Две жизни для одной мечты

22
18
20
22
24
26
28
30

– Я был пьян. Я же никогда не говорил тебе, что верю в это.

– Не веришь? А как же чек от издательства?

– Случайность.

– Знаешь, что я думаю? Ты либо сам ненормальный, либо считаешь ненормальной меня! Не понимаю, зачем тебе только это было нужно! Да я чуть с ума из-за тебя не сошла! Сожгла все картины…

– Ты сожгла картины? Зачем?

– Ради тебя!

– Я-то тут причем?

– Ты? – Микела огляделась, подбирая слова, увидела пикап отца Дугана, вытянула руку, указывая на машину. – Вот причем.

– Что это значит?

– Я знаю, что он делал с тобой, – Микела понизила голос. Дуган побледнел. – И теперь я тебя понимаю. А тогда… Тогда мне казалось, что я могу тебя спасти. Не знаю, может быть, я тоже была пьяна… Да, наверное, я и была пьяна, но… Клянусь, мне казалось, что мои картины могут исцелить твои детские шрамы, спасти тебя от твоего прошлого. И не только тебя. Многих. Но картины должны быть иными, не теми, что прежде. Поэтому я и пошла к озеру. Надеялась, что, продав душу, смогу впервые в жизни создать что-то стоящее… – Микела нервно рассмеялась. – Господи, я, наверное, действительно сошла с ума, если говорю тебе все это! – она развернулась и пошла прочь. За спиной хлопнула дверь.
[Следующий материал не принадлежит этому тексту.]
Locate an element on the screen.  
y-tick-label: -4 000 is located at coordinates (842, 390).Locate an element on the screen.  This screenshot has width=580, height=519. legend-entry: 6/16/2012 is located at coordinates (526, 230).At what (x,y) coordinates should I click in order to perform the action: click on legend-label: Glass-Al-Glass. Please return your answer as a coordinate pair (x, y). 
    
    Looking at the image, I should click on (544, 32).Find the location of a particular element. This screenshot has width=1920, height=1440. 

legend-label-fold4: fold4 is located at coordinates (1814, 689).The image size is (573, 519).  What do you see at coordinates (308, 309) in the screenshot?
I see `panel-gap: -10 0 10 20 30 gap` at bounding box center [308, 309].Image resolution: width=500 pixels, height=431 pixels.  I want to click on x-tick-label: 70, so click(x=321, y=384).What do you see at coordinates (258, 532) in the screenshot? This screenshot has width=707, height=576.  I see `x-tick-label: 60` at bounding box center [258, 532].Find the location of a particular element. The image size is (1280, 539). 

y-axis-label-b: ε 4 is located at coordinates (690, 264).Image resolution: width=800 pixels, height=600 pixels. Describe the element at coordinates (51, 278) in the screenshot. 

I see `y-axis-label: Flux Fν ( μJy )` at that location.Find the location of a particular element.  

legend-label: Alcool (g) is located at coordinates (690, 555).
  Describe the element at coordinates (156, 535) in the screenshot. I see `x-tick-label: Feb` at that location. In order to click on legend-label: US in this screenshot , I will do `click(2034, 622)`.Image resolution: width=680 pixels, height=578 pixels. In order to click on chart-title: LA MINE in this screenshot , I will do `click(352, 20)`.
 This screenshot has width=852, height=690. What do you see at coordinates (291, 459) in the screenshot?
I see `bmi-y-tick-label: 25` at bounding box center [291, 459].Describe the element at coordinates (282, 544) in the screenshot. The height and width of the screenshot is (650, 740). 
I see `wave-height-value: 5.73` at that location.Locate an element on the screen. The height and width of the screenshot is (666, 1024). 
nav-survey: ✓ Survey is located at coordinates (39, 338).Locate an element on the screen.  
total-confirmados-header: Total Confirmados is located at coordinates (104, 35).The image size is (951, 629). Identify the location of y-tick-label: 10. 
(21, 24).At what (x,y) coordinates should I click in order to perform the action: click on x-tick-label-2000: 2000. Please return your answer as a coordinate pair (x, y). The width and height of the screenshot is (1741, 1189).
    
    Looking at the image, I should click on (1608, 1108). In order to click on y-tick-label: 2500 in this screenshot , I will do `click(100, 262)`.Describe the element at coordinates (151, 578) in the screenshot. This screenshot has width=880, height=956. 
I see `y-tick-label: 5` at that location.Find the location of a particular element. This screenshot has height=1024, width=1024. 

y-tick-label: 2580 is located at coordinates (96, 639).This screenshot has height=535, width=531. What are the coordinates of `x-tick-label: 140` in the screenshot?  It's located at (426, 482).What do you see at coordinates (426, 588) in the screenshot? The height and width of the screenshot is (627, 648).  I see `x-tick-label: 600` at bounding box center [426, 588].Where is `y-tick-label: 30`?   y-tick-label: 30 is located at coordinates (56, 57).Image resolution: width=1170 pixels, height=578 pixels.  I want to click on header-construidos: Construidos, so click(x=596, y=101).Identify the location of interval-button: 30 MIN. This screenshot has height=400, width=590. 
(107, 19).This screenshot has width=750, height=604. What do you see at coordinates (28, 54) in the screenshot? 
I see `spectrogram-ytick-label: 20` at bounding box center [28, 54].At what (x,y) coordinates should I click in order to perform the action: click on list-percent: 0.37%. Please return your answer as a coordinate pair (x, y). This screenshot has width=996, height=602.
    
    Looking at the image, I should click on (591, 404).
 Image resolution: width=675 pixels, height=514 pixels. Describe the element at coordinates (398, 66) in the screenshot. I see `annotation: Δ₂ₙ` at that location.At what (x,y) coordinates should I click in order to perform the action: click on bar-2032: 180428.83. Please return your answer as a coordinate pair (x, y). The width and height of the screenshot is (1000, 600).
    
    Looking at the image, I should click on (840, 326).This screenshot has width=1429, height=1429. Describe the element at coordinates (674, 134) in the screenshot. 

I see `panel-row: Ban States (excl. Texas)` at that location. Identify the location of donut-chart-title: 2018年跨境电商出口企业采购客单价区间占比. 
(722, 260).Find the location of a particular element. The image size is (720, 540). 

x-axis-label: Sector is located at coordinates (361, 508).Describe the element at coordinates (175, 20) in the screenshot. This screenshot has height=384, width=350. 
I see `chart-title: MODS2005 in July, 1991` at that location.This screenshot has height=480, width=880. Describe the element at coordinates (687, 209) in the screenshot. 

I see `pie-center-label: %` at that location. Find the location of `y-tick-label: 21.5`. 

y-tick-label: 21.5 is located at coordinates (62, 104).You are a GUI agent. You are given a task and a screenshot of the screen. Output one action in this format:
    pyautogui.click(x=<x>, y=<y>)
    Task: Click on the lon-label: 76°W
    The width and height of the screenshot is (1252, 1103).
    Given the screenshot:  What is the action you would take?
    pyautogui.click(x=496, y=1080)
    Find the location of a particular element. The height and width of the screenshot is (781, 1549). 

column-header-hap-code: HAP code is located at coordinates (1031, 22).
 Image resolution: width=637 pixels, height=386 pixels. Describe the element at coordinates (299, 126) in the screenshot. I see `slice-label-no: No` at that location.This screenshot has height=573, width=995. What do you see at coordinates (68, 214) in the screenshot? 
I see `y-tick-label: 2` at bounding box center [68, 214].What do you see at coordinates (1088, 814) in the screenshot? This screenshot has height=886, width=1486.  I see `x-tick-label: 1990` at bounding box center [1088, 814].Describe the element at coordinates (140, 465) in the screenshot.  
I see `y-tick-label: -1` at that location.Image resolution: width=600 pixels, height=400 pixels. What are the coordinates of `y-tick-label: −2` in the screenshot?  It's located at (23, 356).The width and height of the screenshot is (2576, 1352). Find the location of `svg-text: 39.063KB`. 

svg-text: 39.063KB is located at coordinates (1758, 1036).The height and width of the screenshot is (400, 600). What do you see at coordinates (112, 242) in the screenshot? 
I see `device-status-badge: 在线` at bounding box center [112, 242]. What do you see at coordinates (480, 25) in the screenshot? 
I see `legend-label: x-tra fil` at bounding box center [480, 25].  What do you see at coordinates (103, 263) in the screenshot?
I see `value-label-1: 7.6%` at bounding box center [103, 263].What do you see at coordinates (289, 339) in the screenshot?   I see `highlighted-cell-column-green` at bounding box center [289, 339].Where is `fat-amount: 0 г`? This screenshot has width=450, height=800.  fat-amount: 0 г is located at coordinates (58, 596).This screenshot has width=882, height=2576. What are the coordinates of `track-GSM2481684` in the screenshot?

Дуган поднялся в свою комнату. Мать отца о чем-то спросила его, но он не придал этому значения, сел за стол. Работа из библиотеки (стопка старых газет и журналов), которую он взял домой, полетела на пол. Один из журналов раскрылся. Вырванные листы взвились под потолок, зашуршали. Тюбик клея для ремонта старых журналов упал на бок, и теперь густая жижа медленно вытекала на стол. Дуган закурил, стараясь ни о чем не думать. Внизу зашелся сухим кашлем отец. Перед глазами вспыхнула картина старого сарая. Железная коробка лежит между черных досок. В коробке – завернутый в промасленную тряпку курносый кольт, который с каждым годом становился все меньше и меньше, а рука, которой Дуган держал его, все больше и больше, пока однажды Дуган не заставил себя забыть и о нем.

– Нужно выпить, – тихо сказал он себе, стараясь выбросить из головы разговор с Микелой. – Выпить как можно больше и как можно быстрее.

Он сбежал по лестнице, надеясь, что отец не решит его ни о чем спрашивать, не встанет у него на пути. «Хонда» заурчала, понесла его прочь.

– Дерьмо! Дерьмо! Дерьмо! – Дуган ударил что есть силы в центр руля. Жалобно загудел клаксон, протяжно, непрерывно.

Какое-то время Дуган ехал, стараясь не обращать на это внимания, затем выругался, свернул к обочине, снова несколько раз ударил в центр руля, но клаксон стих, только когда Дуган отключил аккумулятор. Тишина. Дуган попытался добраться до проводов клаксона, чтобы оторвать их, снова выругался, захлопнул капот и пошел прочь. Шагов через десять он остановился, вернулся, закрыл машину, снова выругался, попытался вспомнить, куда ехал и зачем. В голову ничего не приходило, кроме пива, а лучше – водки. Щеки то вспыхивали, наливаясь румянцем, то бледнели. Перед глазами маячили черные точки. Все вокруг выглядело нереальным, незнакомым, словно чужой город, чужая жизнь, в которой есть старый сарай и спрятанная там железная коробка.

Дуган зашел в первый попавшийся бар, заказал водки, выпил, заказал еще. Видения не развеялись, наоборот, они обрели плоть, стали более важными, чем все остальное.

– Что-то не так? – спросил бармен.

– Твоя водка не пьянит, – буркнул Дуган. Бармен смерил его внимательным взглядом и неожиданно рассмеялся. Дуган побледнел. На мгновение ему показалось, что бармен знает его тайну. Он огляделся. Весь мир знает. А главное, знает он сам. Знает и не может забыть. – Черт!

– Эй! – растерялся бармен.

– Просто заткнись и дай мне еще выпить, – процедил сквозь зубы Дуган.